:: Texte ::
• • • •

Pas vraiment, à moins d'exception.

Il faut être prêt à payer le salaire du fermier qui a attendu que ses carottes poussent sans leur tirer dessus. Il faut aussi être prêt à payer les frais de l'agriculteur qui fonctionne à toute petite échelle, pour permettre à ses poules d'être en liberté, sans avoir besoin d'antibiotiques.

La réalité agricole, bien décrite dans les textes de mes collègues, est limpide. Pour faire baisser les prix, il faut augmenter l'efficacité, et pour cela, il faut travailler sur de bons volumes - pas aussi spectaculaires qu'aux États-Unis toutefois - et utiliser des moyens industriels, tels que les engrais chimiques, herbicides, antibiotiques, moulées peu coûteuses à haut rendement, etc. Bref tous ces moyens que les consommateurs remettent de plus en plus en question.

Il y a peut-être, dans des marchés fermiers, quelque part, des gens qui mettent leurs produits en vente à des prix exagérés, façon Bougon, en prétextant que tout cela est «terroir». Mais la vaste réalité est plutôt que les prix des produits bio et naturels reflètent essentiellement une décision de ne pas faire baisser les prix par une productivité dopée.

Comme consommateurs, sommes-nous donc pratiquement condamnés à un choix entre une facture d'épicerie corsée ou alors une note plus raisonnable mais un panier rempli de produits industriels, avec viandes nourries aux antibiotiques, légumes cultivés aux pesticides et produits transformés gonflés au sirop de maïs?

Pas du tout. Il y a une troisième voie: manger moins, mais mieux.

A-t-on vraiment besoin de toute cette quantité? De ces paniers d'épicerie géants débordants de partout? Les grandes surfaces qui misent sur les bas prix pour attirer les consommateurs sont aussi celles qui les encouragent à faire des achats spontanés, pas nécessairement essentiels. Il serait intéressant de voir si une famille de classe moyenne est vraiment incapable de se nourrir bio-local-nature pendant une semaine en partant de son budget hebdomadaire consacré à l'hypermarché.

En outre, ne doit-on pas, quoi qu'il en soit, penser à diminuer la quantité de nourriture que l'on mange? On est tous trop gros, ne cessent de dire les statistiques. Mangeons moins. Et pourquoi ne pas changer notre façon de faire l'épicerie? Prendre, par exemple, le budget viande pour la semaine et s'en servir pour acheter de la viande naturelle, sans antibio, bien nourrie et blablabla. Il y en aura peut-être moins, en quantité, que si on cherche les paquets familiaux industriels de 36 burgers qui sont en spécial dans la circulaire. Mais on n'a alors qu'à préparer autre chose pour compléter le menu de la semaine: légumineuses, gratins, pâtes alimentaires...

Mis en valeur par sa rareté, le steak n'aura jamais été si bon.

• • • •

:: Extrait d'un jeu de données ::
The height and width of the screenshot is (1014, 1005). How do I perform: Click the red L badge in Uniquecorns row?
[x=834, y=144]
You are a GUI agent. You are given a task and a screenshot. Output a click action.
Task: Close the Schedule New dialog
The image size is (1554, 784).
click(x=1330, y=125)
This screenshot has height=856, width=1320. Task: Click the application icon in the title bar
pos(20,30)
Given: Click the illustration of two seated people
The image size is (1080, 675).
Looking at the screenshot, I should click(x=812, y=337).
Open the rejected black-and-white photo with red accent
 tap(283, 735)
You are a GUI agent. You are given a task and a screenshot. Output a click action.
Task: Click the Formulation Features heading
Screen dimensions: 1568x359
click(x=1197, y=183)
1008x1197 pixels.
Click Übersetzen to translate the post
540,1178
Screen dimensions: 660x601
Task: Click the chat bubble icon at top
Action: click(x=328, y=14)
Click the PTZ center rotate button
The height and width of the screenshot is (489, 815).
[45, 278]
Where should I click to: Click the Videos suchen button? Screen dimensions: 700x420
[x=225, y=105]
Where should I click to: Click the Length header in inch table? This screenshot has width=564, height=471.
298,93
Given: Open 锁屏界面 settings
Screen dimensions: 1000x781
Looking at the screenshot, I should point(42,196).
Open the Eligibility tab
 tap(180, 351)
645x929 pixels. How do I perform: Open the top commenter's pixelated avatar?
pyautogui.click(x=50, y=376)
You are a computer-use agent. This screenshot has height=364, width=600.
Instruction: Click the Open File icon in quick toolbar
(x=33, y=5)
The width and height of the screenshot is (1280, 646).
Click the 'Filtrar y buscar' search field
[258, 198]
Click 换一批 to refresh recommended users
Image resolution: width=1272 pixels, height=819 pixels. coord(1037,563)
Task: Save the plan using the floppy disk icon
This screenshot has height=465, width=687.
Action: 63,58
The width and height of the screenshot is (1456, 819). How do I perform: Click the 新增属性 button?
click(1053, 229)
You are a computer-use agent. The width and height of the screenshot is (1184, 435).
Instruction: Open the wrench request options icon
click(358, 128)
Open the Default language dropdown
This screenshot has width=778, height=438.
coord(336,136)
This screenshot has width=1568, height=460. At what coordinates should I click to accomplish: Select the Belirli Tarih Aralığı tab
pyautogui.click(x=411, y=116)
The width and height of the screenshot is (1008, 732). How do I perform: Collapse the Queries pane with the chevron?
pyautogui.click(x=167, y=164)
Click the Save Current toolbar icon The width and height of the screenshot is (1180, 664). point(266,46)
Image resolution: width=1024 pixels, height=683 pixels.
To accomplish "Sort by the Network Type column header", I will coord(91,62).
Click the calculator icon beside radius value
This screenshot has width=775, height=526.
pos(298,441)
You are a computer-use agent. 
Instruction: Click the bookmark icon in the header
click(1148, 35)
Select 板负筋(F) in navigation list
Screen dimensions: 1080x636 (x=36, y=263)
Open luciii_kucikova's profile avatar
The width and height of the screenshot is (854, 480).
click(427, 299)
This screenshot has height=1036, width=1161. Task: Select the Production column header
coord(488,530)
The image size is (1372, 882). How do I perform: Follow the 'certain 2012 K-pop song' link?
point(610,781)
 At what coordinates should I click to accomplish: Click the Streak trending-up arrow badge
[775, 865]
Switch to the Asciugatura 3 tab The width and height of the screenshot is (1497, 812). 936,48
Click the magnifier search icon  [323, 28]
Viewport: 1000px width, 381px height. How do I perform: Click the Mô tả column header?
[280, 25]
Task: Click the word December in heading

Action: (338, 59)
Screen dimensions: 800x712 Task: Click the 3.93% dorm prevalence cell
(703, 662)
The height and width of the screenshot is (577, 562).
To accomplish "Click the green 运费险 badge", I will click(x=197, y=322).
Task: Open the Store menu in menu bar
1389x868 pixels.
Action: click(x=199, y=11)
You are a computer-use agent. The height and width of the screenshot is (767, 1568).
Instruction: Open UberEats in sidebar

• • • •

D'après le texte sur le prix des aliments bio, pourquoi les produits bio et naturels coûtent-ils plus cher ? Répondez en une à trois phrases. Cette liste provient d'une source distincte.

:: Réponse ::
Leurs prix reflètent essentiellement une décision de ne pas les faire baisser par une productivité dopée, c'est-à-dire sans recourir aux moyens industriels comme les engrais chimiques, les herbicides, les antibiotiques ou les moulées peu coûteuses à haut rendement. Il faut donc payer le salaire du fermier qui attend que ses carottes poussent et les frais de l'agriculteur qui travaille à toute petite échelle pour laisser ses poules en liberté sans antibiotiques.